**Excerpts from a dataset**:

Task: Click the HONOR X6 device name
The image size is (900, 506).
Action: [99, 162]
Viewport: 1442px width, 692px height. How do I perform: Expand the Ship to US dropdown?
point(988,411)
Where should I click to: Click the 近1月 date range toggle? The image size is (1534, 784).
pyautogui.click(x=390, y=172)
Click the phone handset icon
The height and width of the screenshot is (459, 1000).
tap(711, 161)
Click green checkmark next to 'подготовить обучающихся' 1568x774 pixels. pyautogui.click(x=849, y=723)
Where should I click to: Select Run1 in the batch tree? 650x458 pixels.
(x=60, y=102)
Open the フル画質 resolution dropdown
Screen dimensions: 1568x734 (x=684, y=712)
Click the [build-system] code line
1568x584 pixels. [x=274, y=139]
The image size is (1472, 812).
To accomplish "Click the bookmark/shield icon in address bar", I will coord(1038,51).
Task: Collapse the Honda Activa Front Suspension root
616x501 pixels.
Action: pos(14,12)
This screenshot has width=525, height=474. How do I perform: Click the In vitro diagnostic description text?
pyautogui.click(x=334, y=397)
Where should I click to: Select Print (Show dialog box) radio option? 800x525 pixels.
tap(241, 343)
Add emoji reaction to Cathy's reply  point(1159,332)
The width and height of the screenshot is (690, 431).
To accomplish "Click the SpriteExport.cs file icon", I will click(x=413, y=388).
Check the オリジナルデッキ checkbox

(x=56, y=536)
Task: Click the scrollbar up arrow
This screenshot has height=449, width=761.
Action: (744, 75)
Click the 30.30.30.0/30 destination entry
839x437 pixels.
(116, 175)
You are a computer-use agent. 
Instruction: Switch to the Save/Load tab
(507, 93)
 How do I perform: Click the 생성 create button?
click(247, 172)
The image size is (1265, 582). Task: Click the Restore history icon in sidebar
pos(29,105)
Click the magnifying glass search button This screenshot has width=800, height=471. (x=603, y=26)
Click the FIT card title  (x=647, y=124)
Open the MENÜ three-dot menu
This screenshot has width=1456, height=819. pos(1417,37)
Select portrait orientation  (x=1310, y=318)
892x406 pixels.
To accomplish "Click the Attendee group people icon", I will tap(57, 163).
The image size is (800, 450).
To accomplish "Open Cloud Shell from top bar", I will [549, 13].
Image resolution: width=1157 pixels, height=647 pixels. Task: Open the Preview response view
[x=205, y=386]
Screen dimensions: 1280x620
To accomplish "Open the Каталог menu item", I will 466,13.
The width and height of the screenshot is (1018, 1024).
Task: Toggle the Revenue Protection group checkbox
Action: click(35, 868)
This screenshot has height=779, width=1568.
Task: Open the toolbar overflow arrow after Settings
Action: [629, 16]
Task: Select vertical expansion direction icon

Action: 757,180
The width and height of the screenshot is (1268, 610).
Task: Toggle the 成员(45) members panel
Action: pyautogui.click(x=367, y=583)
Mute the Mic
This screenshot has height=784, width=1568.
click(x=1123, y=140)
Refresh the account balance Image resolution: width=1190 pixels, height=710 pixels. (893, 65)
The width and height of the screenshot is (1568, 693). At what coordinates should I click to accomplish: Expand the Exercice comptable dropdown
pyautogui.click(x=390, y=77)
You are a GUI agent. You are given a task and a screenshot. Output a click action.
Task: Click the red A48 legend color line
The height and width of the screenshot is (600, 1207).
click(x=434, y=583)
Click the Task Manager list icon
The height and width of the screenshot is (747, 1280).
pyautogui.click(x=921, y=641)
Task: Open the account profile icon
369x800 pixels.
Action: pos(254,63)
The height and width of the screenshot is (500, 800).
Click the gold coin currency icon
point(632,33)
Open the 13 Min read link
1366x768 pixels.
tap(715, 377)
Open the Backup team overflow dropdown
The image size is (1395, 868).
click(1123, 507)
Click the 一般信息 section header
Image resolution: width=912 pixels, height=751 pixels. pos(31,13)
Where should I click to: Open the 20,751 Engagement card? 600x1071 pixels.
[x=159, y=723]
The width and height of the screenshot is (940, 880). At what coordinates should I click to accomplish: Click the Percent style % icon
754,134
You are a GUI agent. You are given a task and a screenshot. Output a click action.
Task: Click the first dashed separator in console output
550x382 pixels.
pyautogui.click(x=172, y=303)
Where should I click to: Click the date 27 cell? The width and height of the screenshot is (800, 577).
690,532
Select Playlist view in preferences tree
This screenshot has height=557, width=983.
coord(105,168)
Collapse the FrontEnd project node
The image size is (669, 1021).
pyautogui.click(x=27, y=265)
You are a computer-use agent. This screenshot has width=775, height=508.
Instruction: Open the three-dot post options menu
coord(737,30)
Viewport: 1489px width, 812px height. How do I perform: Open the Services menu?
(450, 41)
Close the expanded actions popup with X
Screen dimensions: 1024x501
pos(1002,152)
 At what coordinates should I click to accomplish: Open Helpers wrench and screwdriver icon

**What this task involves**: Lines from the entries that contain the word "computer" are what the answer must hold.

**Written response**:
You are a computer-use agent. 
You are a computer-use agent. This screenshot has width=775, height=508.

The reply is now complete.